Question

what type of function can approach zero as x decreases without end?
A. linear. B. quadratic
C. exponential. D. Constant

Answer

**step1** Understanding the Problem

The problem asks us to identify which type of function shows a specific behavior: its value gets closer and closer to zero as the input 'x' gets smaller and smaller, moving towards very large negative numbers. This concept describes a situation where the function's graph approaches the x-axis but never quite touches it, as you move far to the left on the graph.

**step2** Analyzing Linear Functions

A linear function creates a straight line on a graph. If the line slopes upwards as you move from left to right, then as 'x' decreases (moving to the left), the line goes down forever, becoming increasingly negative. If the line slopes downwards, then as 'x' decreases, the line goes up forever, becoming increasingly positive. If the line is perfectly flat (a horizontal line), it stays at a constant value; it only "approaches" zero if it's already exactly at zero, but it doesn't get *closer* to zero from a different value. Therefore, linear functions do not approach zero as 'x' decreases without end.

**step3** Analyzing Quadratic Functions

A quadratic function creates a U-shaped or upside-down U-shaped curve on a graph. If the U-shape opens upwards, then as 'x' decreases (moving to the far left), the curve goes up forever, becoming increasingly positive. If the U-shape opens downwards, then as 'x' decreases, the curve goes down forever, becoming increasingly negative. In neither case does a quadratic function approach zero as 'x' decreases without end.

**step4** Analyzing Exponential Functions

An exponential function describes processes that grow or decay rapidly. Consider an exponential function where the base is greater than 1, like "2 to the power of x" (written as $$2^x$$). As 'x' takes on negative values, such as -1, -2, -3, and so on, the value of $$2^x$$ becomes:
- For x = -1, the value is $$\frac{1}{2}$$
- For x = -2, the value is $$\frac{1}{4}$$
- For x = -3, the value is $$\frac{1}{8}$$
As 'x' becomes a larger negative number (e.g., -100), the value becomes a very small fraction (e.g., $$\frac{1}{2^{100}}$$). The value gets progressively smaller, getting closer and closer to zero, but it never actually reaches zero. This behavior means an exponential function *can* approach zero as 'x' decreases without end.

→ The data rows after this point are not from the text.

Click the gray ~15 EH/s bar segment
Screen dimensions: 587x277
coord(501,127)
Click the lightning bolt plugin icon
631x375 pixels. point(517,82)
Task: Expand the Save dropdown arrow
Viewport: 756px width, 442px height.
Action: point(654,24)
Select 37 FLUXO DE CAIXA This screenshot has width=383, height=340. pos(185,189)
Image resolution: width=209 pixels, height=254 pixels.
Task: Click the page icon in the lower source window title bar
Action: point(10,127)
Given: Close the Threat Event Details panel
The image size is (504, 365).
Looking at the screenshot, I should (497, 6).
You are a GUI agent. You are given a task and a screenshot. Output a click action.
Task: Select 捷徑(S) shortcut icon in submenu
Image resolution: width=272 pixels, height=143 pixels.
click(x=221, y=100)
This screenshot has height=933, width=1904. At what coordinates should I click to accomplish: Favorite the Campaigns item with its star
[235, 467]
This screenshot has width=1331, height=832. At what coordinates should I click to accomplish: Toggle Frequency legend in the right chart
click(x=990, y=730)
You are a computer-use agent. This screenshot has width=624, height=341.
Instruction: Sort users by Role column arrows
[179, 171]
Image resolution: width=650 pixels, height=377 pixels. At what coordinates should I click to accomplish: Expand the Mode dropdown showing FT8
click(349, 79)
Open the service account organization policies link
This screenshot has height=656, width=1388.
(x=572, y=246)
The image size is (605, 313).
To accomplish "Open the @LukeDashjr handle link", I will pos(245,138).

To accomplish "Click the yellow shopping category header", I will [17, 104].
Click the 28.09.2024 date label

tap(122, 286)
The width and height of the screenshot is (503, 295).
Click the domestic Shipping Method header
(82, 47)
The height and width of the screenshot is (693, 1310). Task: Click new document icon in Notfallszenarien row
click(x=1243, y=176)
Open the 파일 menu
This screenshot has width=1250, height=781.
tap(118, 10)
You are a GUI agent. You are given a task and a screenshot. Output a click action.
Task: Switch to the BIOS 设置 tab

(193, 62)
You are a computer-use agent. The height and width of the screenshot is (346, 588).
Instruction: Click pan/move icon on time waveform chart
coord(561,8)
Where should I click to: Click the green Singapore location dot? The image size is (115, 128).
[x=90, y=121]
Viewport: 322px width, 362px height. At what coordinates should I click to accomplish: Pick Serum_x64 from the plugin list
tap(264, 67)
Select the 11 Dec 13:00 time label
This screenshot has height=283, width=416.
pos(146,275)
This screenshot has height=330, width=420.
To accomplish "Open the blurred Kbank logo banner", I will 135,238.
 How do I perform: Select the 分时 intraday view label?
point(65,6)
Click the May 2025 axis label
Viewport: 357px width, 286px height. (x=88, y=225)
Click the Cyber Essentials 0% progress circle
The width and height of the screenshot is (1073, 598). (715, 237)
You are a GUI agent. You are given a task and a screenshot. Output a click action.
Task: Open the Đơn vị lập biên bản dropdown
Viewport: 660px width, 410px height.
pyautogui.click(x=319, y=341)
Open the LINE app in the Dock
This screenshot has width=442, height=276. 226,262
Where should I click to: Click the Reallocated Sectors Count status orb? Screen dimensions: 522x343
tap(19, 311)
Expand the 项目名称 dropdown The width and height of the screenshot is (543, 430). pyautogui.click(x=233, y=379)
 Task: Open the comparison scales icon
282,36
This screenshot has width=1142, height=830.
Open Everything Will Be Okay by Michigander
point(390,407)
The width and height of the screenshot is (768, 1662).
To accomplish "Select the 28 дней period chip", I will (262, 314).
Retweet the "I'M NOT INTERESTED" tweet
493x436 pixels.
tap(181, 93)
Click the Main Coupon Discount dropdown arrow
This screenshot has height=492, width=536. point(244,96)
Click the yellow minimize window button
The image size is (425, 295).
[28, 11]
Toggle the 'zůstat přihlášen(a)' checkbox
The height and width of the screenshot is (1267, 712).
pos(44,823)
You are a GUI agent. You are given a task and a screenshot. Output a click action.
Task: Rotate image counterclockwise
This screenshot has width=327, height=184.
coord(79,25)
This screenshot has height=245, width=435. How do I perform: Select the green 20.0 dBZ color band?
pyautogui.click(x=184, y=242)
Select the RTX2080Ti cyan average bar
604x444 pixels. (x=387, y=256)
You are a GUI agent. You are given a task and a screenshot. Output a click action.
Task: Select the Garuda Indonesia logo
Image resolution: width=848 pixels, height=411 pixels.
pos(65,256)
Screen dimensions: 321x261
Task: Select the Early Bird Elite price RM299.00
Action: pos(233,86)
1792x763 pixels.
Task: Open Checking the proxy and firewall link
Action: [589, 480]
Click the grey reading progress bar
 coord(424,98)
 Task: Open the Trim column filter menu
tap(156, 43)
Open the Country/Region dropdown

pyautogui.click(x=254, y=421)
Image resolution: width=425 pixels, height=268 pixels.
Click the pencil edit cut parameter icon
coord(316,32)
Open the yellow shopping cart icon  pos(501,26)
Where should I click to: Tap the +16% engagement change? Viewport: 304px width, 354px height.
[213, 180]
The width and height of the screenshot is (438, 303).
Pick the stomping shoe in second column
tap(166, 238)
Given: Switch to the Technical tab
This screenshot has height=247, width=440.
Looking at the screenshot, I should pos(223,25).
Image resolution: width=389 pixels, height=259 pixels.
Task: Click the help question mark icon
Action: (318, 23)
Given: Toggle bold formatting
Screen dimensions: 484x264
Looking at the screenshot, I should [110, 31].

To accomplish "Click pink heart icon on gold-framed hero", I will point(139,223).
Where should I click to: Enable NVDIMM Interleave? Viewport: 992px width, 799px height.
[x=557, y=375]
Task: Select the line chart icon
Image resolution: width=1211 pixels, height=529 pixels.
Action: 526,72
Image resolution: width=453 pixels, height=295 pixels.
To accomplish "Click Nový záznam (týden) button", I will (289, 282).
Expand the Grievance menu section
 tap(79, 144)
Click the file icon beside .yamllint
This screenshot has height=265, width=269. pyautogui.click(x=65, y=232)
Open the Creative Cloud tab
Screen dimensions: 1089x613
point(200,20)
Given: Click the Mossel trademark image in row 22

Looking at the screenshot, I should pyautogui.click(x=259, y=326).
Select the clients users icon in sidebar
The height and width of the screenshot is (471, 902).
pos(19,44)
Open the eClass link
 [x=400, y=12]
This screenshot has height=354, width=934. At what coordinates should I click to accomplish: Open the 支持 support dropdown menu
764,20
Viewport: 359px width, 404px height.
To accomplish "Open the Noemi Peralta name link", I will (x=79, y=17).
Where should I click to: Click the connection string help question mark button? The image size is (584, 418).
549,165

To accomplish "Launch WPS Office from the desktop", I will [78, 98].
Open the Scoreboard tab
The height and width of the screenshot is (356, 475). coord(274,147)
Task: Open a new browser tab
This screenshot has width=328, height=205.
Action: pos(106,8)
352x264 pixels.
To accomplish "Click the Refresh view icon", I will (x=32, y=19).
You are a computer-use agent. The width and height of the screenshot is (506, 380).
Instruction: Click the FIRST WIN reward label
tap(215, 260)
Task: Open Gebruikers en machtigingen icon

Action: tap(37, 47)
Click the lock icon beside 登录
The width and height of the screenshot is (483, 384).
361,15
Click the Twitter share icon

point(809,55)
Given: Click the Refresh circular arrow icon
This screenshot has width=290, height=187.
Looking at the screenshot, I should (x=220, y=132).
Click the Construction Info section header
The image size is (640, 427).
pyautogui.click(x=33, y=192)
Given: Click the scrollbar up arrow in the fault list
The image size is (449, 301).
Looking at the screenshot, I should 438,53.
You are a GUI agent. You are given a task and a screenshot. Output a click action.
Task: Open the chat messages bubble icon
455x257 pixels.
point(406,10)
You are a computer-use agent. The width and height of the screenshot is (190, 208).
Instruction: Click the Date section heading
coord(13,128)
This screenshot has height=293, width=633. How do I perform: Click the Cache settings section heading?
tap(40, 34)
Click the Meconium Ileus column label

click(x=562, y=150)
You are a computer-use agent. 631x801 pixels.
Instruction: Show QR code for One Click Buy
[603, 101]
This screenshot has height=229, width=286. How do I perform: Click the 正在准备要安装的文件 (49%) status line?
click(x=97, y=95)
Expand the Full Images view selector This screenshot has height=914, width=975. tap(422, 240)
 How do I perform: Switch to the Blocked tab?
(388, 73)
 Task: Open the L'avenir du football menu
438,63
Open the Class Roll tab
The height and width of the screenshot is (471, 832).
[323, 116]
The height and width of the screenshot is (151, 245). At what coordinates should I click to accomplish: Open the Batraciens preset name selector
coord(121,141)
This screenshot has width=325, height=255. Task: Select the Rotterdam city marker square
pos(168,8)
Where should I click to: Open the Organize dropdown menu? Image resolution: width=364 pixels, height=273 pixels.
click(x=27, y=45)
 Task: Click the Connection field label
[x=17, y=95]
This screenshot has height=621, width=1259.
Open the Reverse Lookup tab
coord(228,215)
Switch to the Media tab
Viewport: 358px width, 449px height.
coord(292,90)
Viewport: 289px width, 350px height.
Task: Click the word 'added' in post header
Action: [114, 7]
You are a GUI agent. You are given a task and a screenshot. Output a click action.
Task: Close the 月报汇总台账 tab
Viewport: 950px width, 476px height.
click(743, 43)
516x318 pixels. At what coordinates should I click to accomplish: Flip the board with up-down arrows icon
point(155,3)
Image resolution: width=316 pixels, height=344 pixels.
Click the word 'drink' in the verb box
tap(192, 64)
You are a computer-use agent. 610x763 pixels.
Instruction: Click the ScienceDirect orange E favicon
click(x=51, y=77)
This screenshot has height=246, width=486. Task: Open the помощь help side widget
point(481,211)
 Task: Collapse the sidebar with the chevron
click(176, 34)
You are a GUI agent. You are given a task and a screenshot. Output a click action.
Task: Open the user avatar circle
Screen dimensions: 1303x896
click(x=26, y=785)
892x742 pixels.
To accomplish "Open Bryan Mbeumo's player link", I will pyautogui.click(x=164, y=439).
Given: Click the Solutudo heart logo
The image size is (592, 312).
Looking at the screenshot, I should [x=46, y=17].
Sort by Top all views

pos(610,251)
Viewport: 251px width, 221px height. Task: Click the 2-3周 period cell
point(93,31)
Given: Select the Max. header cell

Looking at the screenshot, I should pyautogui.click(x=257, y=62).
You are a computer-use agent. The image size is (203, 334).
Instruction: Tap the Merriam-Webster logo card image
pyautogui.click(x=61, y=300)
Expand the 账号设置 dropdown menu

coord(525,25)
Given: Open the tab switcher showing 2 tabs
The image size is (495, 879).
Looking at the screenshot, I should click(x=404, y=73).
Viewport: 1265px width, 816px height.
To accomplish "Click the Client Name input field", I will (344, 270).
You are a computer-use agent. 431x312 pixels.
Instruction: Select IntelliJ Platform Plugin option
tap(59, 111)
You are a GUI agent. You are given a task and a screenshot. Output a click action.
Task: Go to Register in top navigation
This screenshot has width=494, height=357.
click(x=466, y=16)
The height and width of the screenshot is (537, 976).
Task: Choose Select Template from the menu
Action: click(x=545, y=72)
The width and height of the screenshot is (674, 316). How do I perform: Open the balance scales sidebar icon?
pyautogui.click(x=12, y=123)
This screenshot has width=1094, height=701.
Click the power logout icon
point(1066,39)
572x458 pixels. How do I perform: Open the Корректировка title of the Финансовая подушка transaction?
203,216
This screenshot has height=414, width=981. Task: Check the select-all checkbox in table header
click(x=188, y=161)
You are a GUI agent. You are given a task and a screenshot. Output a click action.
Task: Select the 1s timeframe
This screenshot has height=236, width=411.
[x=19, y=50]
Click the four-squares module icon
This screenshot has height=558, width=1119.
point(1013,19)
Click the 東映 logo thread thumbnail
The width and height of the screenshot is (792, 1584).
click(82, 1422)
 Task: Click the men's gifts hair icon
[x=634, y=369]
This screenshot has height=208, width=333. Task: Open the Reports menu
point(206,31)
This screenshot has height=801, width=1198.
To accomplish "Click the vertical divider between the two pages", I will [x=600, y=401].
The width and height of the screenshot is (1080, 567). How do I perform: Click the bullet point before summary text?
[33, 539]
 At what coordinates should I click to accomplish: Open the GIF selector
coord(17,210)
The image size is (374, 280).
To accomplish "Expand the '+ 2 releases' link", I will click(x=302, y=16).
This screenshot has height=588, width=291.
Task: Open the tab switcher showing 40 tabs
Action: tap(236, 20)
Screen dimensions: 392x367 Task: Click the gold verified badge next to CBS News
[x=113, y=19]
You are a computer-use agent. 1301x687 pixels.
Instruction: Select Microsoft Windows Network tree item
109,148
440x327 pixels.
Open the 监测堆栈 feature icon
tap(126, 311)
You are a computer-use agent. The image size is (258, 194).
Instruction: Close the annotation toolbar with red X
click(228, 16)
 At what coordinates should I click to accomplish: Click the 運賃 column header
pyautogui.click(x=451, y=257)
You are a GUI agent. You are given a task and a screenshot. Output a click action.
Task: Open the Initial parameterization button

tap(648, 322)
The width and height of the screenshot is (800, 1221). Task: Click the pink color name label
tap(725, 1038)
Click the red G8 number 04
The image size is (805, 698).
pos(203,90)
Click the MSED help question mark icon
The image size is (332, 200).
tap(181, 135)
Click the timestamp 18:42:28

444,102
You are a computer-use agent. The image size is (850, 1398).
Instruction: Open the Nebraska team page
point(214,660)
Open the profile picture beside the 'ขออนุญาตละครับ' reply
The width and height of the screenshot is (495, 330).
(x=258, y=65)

**step5** Analyzing Constant Functions

A constant function always has the same value, regardless of what 'x' is. It appears as a flat horizontal line on a graph. For example, if the function's value is always 5, it will remain at 5 and never get closer to zero. If the constant value is 0, then the function *is* zero, it doesn't "approach" zero from a different value. Therefore, a constant function does not approach zero as 'x' decreases without end.

**step6** Conclusion

By examining the behavior of each type of function, we find that only an exponential function exhibits the characteristic of its value approaching zero as 'x' decreases without end. This property is often seen in exponential decay models or in exponential growth models when looking at the behavior as 'x' goes towards negative infinity.